Ainsi, lorsque le marin revient chercher Ellida, c'est une voix dans le noir qui descend des coulisses, une lanterne à la main, chantant le dernier lied du Voyage d'hiver de Schubert (en alternance Philippe Kantor ou Benoît Capt), tandis que le leitmotiv, au piano, s'égrène dans le noir. Pure beauté. La scène finale où Ellida est déchirée entre son mari et le marin, qui a tenu sa promesse, révèle un choix profondément philosophique et couronne le vrai amour, celui du mari, qui rend à Ellida sa liberté.
Et quand la jeune Bollette accepte d'épouser son maître d'école, pour « découvrir le monde », un soleil rouge entoure de son halo les comédiens, tandis que la musique de Vertigo (le film), du grand compositeur « wagnérien » Jean Hermann, inonde la salle. Porras se saisit alors d'une esthétique presque kitsch, qu'il assume dans une maîtrise totale de son art, car jamais ces différents registres ne brisent le chant lyrique de l'histoire qui est contée.

L'Anniversaire
Cette pièce de jeunesse du grand auteur britannique Harold Pinter dé - peint l'irruption de la violence dans un quotidien banal. Le metteur en scène Gabriel Chobaz a situé l'action dans les années 50, fidèle à la logique d'origine (film noir, théâtre de l'absurde, dénonciation d'un totalitarisme de la pensée).
Meg et Peter hébergent dans leur pension de famille modeste un unique pensionnaire, Stanley. La maîtresse de maison est maternelle avec Stanley, qui descend prendre son petit-déjeuner en liquette. Se disant musicien, l'homme est installé dans cette pension du bord de mer depuis un an. Il râle, repousse son assiette, trouve le repas immangeable, semble sur les nerfs. En face, le mari, bon bougre qui loue ses chaises longues sur la plage, répond à sa femme par monosyllabes, un peu las de la vie conjugale. Meg, comme la Winnie de Beckett, ne semble rien voir de cette existence sans relief et garde un moral touchant, vu les circonstances.

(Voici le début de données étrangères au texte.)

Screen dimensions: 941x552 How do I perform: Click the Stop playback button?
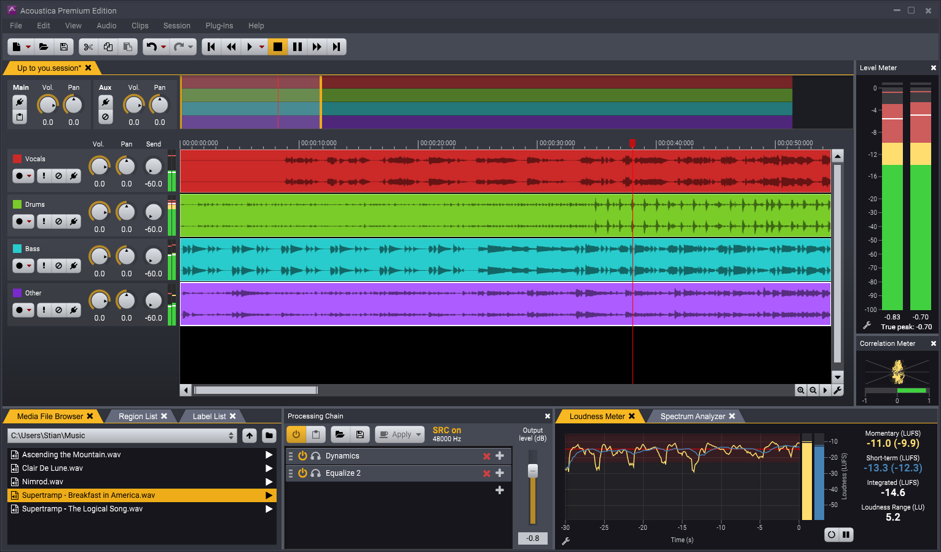(x=277, y=46)
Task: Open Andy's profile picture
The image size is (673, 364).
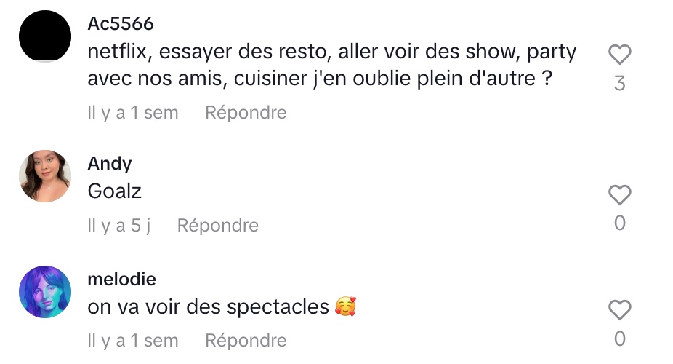Action: pyautogui.click(x=45, y=176)
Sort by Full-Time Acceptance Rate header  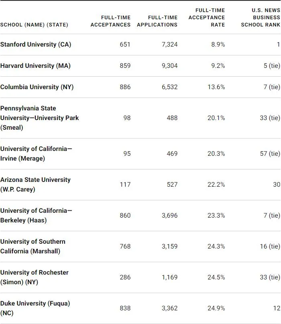[206, 17]
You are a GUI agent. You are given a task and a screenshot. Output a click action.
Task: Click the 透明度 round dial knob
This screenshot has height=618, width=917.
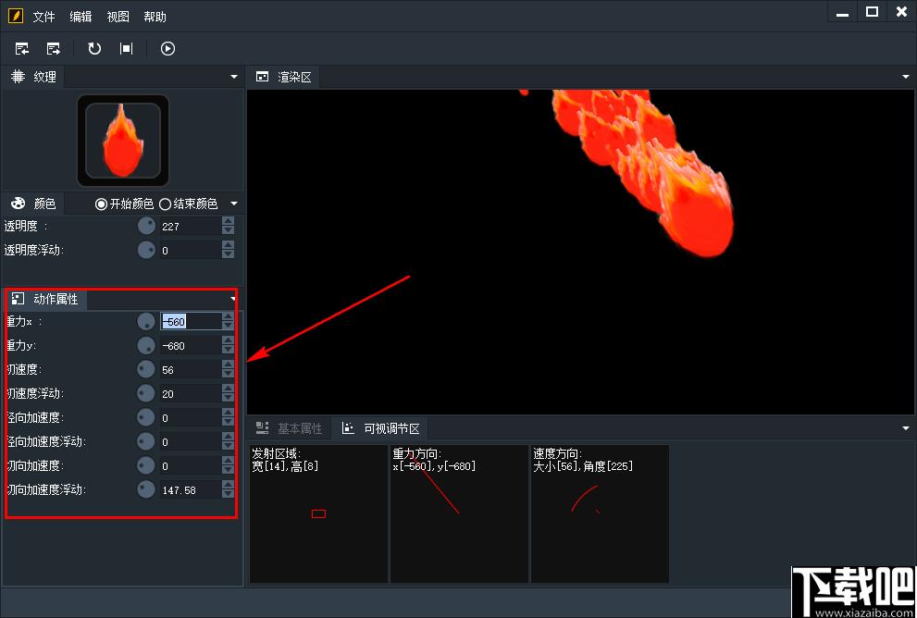[x=146, y=226]
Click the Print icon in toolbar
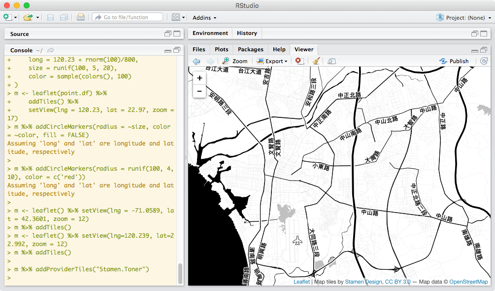The image size is (495, 291). (81, 17)
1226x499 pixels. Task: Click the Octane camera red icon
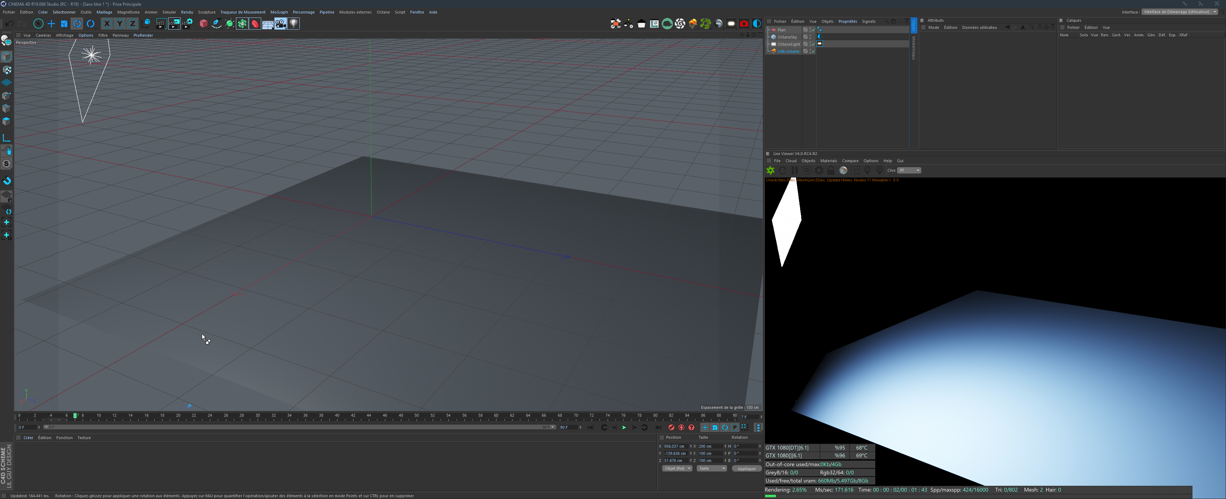pyautogui.click(x=744, y=24)

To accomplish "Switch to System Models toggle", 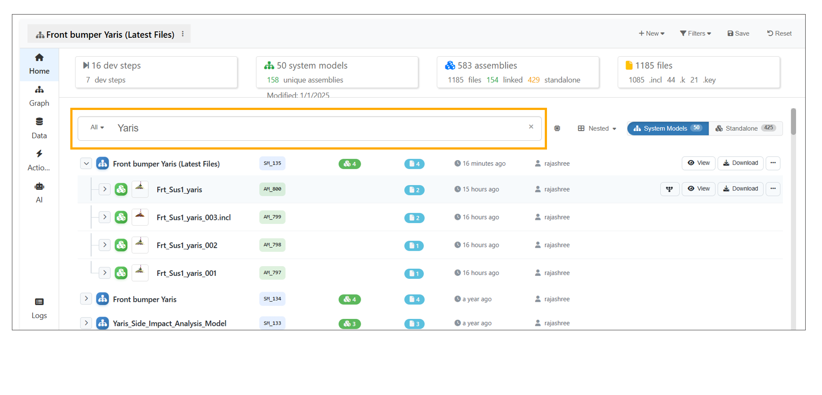I will 667,128.
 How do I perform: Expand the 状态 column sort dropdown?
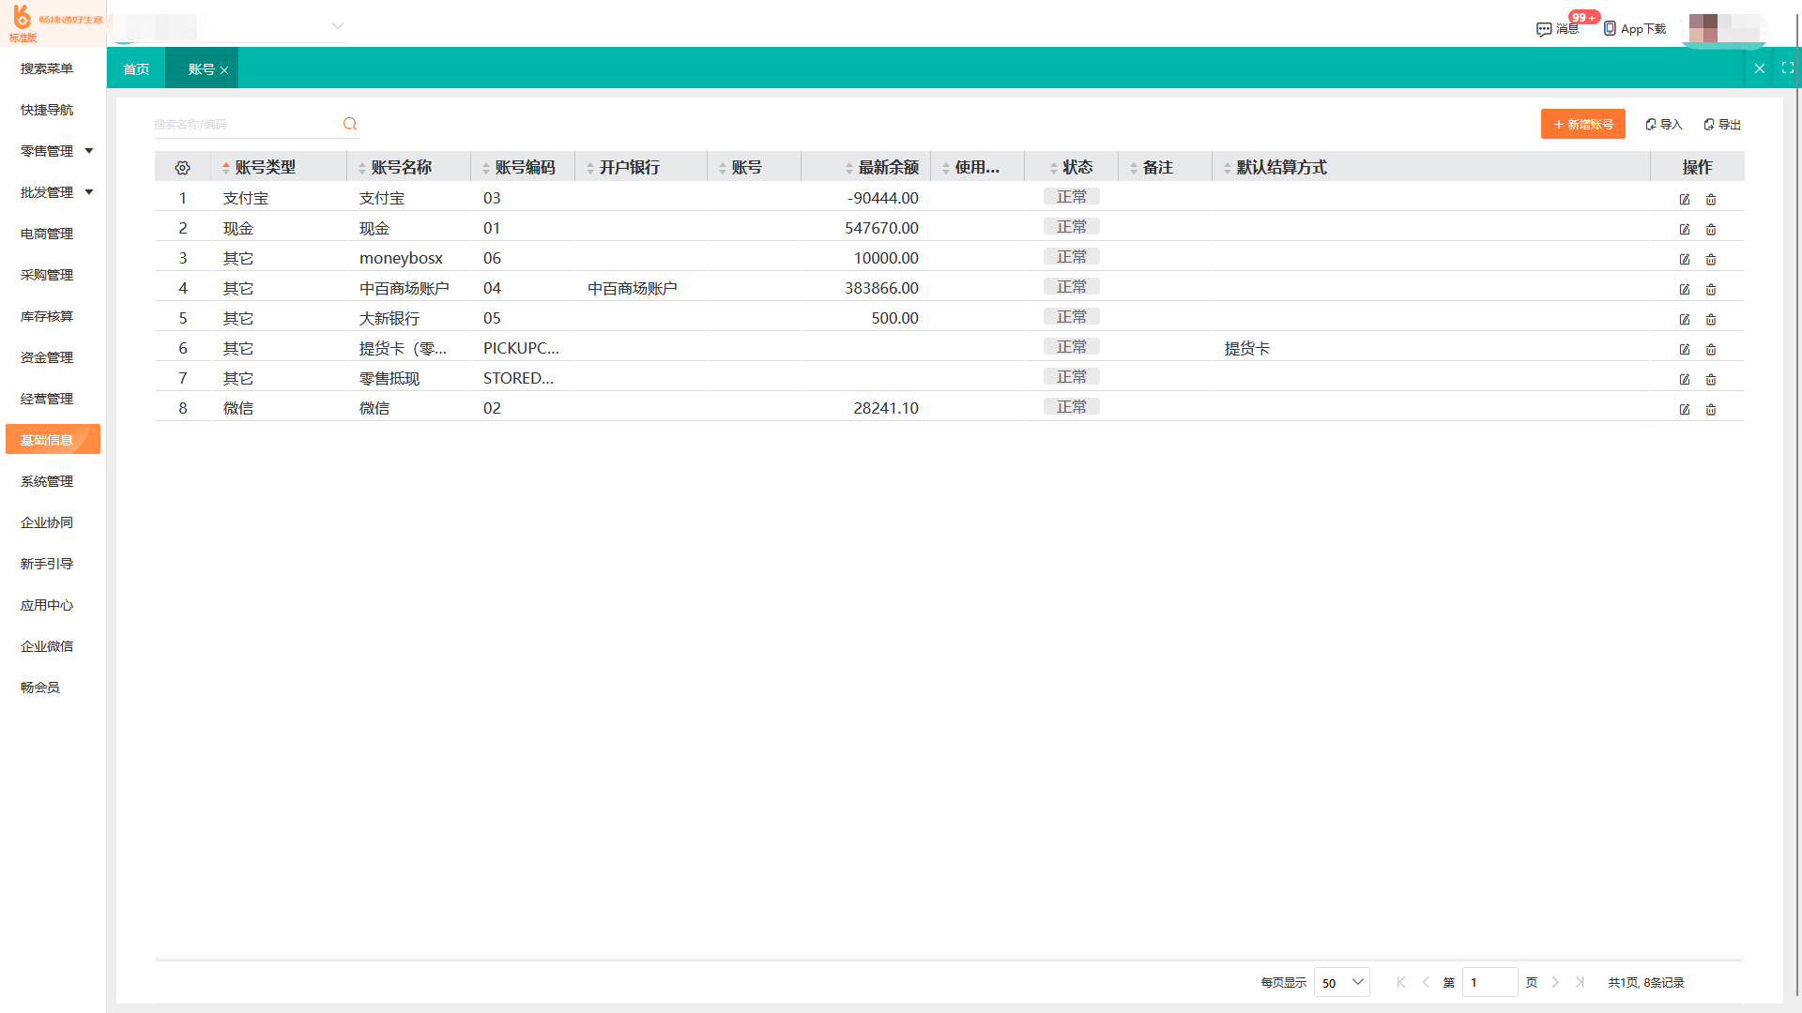1051,167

Mais voici que deux nouveaux clients se pointent dans la pension-famille, Goldberg et MacCann. Ils sont habillés en estivants : l'un, l'idéologue des deux, et l'autre, plutôt rustre, qui porte les valises. Ils sont venus régler une affaire, dont les contours nous échappent.
L'inquiétude grandit devant la détermination de Goldberg, venu exécuter un plan. On assiste au déroulement d'une sauvagerie aussi gratuite que dans Orange mécanique. D'autant plus terrible qu'elle est sans alibi ni raison. Bienvenue dans la noirceur. Goldberg se mue en inquisiteur maniant une rhétorique d'enquête policière, avec un passage à tabac verbal (d'abord) à l'égard de Stanley, dont c'est l'anniversaire. Les deux nouveaux venus imaginent un jeu de colin-maillard, pour installer une nuit de l'horreur, dont Stanley ressortira hagard, mutilé, à demi-mort. La « mission » est exécutée. Des justiciers sont venus et ont fait leur basse besogne. Politique ? Mafieuse ? Sectaire ? Mystère.
Meg, comme amnésique, n'a rien retenu de la soirée. Le lendemain, elle lancera à son mari (absent lors de la sauterie macabre) : « C'était moi la reine de la fête, tu sais ? »
Dommage que la démonstration de Pin ter convainque moins que les comédiens, excellents.